The Summary.
I haven’t done one of these in a while. I’m tired, so I’m not feeling creative. It’s the colon’s fault.
The Details.
Saw my doctor and my surgeon yesterday. Saw the GI doctor today. That’s a lot of doctors in little days, two trips to Boston in two days, and my colon is waking me up multiple times a night. I need sleep.
We are all in agreement (well, not the surgeon since this is out of his area of expertise, but the rest of us) that the prednisone isn’t cutting it. So I’m going to be switched to the real hard core colitis-busting drug. Don’t ask me to name it, never mind spell it, because I’m too tired.

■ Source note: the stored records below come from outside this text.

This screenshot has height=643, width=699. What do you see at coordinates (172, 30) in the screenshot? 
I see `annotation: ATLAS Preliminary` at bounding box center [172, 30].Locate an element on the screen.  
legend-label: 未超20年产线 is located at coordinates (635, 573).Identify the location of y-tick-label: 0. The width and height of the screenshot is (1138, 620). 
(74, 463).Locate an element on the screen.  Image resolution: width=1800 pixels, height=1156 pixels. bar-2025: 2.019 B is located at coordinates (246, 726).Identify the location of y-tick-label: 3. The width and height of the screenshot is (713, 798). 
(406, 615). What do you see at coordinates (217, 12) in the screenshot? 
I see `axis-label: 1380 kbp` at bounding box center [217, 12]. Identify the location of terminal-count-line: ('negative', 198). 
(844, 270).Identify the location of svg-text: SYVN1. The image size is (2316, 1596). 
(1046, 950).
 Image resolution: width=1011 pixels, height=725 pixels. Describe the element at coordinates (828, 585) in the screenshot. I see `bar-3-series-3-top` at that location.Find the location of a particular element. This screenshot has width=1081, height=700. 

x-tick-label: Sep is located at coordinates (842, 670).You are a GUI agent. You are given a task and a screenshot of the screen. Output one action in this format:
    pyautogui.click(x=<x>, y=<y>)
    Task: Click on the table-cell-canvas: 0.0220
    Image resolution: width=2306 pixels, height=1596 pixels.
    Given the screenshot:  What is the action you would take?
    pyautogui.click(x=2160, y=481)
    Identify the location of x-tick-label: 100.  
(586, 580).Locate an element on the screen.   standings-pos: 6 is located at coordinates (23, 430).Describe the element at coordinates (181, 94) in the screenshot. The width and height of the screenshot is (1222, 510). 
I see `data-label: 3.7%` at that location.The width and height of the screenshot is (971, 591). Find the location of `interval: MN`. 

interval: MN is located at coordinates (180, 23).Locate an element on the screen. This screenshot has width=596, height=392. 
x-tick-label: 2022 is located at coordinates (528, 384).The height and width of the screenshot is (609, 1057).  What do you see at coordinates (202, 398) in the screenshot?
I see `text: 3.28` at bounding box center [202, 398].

It has to be administered via IV (yay, more trips to Boston because they won’t do it locally!), but it should take care of the problem. Most likely after only one dose. Three is the most anyone in my situation has needed, and they will schedule me for three doses to be prepared.
It’s super potent so it comes with a lot of potent risks, including TB, lymphoma, and… melanoma. Yeah, we are aware of the irony. I’ve been assured that those risks are very minor in my situation; they tend to only occur after prolonged used of the drug. (Since it’s used to treat Crohn’s disease, for example, most people who need it take it for years, and that’s where the risk comes in.)
The most annoying part here is that the drug is not approved to treat drug-induced colitis, so insurance tends to balk at covering it my situation. However, the research that it works is overwhelming, and the GI said they’ve never had an insurance company refuse in the end. It just makes things take longer. *sigh* So I guess I’ll be forgoing sleep for a while more while his office fights my insurance. Still, fingers crossed this moves more quickly than anticipated and works. Once I start it, I can start being weaned off the prednisone again, and that gets me closer to getting back on the treatment.
On that note, my ear has been hurting again, which is why I saw the surgeon yesterday. According to him and my doc, everything looks healthy, and none of the pre-treatment lumps have reappeared. Surgeon thinks it’s most likely just the nerves acting up again as they heal.
And since I’ve been wondering, and in case you have been to (have you? does anyone read these things?) prednisone doesn’t interfere with the treatment. Obviously, that was a major concern initially, but however it works to suppress the immune system, it doesn’t do it in such a way as to prevent it from continuing to kill the cancer. Apparently, the data on this have been pretty conclusive. Therefore, my doc thinks it’s highly unlikely that my tumors have started regrowing while I’ve been off the treatment. Let us hope.